One of the United States’ busiest sea ports remained closed early Thursday after anti-Wall Street protesters marched on it at the climax of a day of protests and strike action. California’s port of Oakland, which does 59 percent of its trade with Asia, sent staff home early as hundreds of protesters besieged the docks, at the fourth busiest US container port by cargo volume, according to its website. “Maritime operations remain effectively shut down,” said a Port of Oakland statement in an update late Wednesday night, adding that services “will not resume until it is safe and secure to do so.
The dockside shutdown came after thousands of people rallied in the city center during the day to support a strike called after police fired tear gas while clearing a protestors’ camp last week, injuring one person. “Celebrate the death of capitalism,” read a banner on a makeshift altar decorated with flowers. An elementary school teacher, was helping carry a banner reading: “Bail out schools and services, not banks!” “Our classrooms are overcrowded, he said. “The banks are being bailed out – but not the schools.” While the protests were mainly peaceful, some acts of vandalism were reported, targeting closed-up bank branches downtown. Protesters headed towards the port and blockaded different terminals by early evening – at which point the port declared itself effectively closed.
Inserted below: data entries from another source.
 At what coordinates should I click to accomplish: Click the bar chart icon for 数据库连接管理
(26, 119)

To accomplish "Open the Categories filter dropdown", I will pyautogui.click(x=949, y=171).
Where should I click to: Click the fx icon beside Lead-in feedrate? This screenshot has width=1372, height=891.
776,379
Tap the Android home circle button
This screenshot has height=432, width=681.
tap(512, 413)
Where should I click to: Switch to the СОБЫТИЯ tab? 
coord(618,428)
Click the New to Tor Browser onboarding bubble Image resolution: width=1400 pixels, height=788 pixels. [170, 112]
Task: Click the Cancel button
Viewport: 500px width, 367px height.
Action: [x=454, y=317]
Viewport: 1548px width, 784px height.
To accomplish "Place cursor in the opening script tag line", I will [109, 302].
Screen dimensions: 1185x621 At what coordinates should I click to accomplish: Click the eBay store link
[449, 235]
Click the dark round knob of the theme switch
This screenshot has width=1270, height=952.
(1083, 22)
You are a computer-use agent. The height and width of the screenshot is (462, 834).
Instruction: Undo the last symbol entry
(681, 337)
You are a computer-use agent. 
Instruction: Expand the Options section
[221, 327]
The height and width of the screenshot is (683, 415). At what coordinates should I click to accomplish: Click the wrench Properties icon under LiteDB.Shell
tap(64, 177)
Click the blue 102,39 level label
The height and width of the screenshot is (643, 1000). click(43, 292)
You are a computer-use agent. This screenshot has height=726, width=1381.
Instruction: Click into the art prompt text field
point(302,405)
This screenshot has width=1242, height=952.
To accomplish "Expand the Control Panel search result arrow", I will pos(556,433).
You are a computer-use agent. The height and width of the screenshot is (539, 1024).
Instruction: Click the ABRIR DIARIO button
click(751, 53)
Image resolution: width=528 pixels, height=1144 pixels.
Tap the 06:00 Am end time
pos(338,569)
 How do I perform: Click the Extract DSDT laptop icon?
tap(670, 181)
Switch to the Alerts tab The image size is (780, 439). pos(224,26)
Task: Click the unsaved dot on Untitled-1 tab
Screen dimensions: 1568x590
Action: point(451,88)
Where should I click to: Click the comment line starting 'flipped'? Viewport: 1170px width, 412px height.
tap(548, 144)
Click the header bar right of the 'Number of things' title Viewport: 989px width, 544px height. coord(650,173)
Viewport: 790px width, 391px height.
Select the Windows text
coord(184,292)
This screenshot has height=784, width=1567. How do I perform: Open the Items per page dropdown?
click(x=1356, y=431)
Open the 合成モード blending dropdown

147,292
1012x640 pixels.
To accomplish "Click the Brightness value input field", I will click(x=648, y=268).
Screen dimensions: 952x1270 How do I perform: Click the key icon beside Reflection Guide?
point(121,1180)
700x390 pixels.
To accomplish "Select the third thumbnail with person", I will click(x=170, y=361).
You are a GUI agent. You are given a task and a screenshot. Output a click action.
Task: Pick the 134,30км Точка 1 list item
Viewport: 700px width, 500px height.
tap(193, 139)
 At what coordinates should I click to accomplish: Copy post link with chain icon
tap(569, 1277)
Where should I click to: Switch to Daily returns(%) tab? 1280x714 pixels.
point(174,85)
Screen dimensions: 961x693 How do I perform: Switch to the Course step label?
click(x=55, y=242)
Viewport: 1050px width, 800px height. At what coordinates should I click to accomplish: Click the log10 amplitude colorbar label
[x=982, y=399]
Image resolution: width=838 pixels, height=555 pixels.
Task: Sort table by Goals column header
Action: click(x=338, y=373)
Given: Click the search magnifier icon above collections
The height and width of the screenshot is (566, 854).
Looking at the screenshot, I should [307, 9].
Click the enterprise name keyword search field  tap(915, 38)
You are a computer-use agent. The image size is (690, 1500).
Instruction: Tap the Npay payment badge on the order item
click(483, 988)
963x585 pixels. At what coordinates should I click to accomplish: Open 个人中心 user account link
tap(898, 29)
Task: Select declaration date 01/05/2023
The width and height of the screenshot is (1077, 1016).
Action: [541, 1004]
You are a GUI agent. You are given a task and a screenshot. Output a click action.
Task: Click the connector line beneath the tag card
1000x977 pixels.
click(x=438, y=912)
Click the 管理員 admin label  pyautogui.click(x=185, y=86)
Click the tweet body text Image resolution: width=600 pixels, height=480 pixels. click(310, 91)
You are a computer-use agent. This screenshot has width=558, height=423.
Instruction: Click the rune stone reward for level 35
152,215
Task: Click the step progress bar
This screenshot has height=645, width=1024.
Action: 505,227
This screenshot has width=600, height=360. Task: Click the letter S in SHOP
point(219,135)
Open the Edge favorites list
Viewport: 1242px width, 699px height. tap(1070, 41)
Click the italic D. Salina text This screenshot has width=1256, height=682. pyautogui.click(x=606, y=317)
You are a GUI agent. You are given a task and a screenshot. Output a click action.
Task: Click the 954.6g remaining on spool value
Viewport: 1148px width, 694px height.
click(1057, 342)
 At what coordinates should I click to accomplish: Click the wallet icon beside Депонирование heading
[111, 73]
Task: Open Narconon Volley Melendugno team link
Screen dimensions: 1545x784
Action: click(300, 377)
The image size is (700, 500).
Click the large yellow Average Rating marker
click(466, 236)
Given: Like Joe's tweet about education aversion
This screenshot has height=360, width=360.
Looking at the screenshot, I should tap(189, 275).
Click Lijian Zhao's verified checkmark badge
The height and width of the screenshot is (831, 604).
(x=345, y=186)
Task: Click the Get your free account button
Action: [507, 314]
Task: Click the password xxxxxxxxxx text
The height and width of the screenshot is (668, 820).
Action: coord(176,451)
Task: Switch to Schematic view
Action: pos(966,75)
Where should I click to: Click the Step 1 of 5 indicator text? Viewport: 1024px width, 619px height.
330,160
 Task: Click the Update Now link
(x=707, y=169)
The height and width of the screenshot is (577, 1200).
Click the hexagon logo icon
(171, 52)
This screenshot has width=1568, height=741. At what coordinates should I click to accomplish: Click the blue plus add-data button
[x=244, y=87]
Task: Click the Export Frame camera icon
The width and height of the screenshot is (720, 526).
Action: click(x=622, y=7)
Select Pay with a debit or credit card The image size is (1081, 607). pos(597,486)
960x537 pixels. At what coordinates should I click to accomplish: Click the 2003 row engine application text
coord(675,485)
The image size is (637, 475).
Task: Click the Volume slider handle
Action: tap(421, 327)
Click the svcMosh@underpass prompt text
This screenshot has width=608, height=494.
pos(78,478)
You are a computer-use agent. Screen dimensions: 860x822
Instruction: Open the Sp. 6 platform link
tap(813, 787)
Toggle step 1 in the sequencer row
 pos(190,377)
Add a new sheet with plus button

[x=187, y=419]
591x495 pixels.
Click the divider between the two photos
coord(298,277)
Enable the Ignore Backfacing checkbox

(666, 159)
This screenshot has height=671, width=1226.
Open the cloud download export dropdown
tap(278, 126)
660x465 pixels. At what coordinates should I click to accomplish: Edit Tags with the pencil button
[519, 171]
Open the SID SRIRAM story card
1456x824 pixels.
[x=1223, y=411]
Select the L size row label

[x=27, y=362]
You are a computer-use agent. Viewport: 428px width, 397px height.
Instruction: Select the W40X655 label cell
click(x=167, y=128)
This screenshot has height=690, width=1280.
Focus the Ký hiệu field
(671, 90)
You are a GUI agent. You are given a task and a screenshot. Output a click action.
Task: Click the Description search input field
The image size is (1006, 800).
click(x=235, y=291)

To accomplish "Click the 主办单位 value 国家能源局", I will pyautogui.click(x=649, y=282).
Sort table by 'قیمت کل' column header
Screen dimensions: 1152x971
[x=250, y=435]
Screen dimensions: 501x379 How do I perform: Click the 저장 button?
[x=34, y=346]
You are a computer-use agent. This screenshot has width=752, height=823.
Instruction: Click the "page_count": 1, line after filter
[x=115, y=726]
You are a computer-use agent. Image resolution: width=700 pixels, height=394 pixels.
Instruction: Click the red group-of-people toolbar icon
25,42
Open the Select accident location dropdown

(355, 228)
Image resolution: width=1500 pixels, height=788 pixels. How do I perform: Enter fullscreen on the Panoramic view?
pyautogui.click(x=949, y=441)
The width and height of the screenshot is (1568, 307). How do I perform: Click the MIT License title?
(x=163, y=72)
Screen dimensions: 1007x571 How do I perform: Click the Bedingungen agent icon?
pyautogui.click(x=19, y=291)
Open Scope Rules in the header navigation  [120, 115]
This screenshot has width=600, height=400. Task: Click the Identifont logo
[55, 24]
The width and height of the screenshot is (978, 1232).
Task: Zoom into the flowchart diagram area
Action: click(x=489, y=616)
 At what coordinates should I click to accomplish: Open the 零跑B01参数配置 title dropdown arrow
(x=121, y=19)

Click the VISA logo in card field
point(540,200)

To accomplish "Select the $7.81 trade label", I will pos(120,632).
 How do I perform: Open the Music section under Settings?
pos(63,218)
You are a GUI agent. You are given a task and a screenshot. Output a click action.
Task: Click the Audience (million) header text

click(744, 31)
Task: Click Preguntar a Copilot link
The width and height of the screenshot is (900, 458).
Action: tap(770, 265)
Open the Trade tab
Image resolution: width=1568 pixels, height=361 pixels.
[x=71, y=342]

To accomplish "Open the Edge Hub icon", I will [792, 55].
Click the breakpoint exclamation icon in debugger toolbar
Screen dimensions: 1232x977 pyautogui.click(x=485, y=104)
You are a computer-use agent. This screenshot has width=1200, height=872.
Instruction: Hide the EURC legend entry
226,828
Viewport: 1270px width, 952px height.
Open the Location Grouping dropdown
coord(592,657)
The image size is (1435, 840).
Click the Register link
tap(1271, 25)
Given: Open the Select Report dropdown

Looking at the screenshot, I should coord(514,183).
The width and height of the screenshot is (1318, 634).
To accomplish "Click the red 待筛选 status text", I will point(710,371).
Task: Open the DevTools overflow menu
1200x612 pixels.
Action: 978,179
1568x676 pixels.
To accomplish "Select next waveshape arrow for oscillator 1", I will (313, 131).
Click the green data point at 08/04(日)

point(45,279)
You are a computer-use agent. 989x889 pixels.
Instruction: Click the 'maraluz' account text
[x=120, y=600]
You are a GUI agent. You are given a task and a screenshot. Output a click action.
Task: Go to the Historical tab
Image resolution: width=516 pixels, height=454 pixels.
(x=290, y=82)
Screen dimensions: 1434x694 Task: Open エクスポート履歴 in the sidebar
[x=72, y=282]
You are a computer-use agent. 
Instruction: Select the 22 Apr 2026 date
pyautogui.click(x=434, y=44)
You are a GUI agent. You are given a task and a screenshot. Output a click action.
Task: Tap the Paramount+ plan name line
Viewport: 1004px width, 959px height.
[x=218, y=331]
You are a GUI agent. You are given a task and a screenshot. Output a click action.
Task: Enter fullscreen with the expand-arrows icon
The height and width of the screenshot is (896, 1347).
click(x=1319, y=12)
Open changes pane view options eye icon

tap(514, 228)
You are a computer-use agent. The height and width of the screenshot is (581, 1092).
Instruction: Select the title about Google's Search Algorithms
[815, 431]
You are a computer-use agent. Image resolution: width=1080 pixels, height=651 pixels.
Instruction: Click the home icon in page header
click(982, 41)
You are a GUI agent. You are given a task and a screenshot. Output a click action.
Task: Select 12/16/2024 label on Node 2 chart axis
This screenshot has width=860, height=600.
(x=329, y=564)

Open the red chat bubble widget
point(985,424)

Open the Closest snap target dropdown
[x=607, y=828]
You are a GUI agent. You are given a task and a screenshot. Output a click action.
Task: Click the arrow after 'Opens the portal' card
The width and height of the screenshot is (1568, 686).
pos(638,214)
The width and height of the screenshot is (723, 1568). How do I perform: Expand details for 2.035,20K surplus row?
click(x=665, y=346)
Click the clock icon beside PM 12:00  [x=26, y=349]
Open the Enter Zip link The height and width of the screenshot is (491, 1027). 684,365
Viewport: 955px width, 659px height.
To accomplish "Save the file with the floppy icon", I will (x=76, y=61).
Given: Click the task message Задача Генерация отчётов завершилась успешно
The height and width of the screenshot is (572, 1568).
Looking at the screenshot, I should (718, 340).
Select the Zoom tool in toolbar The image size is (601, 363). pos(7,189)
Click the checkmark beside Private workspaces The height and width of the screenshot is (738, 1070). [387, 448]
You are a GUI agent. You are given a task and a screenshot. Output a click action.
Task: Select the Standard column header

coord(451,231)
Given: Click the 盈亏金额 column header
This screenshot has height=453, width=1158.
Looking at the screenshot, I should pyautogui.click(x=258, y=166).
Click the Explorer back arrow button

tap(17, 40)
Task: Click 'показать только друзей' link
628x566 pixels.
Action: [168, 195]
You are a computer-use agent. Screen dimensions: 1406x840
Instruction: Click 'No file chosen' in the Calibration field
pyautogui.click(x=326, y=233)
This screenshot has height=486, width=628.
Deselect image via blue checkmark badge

A line of several dozen riot police in gas masks blocked the march at one point but later dissipated without conflict, and most protesters did not even come close to police lines.
A giant black banner strung up across one intersection read: “Death to capitalism. Occupy everything!” With their mission accomplished by late evening, the protesters began heading back downtown. Police blocked freeway entrances. In the Frank Ogawa Plaza outside City Hall – where violence flared last week after riot police moved in to clear a two-week old camp – the Occupy encampment had expanded back to more than 50 tents.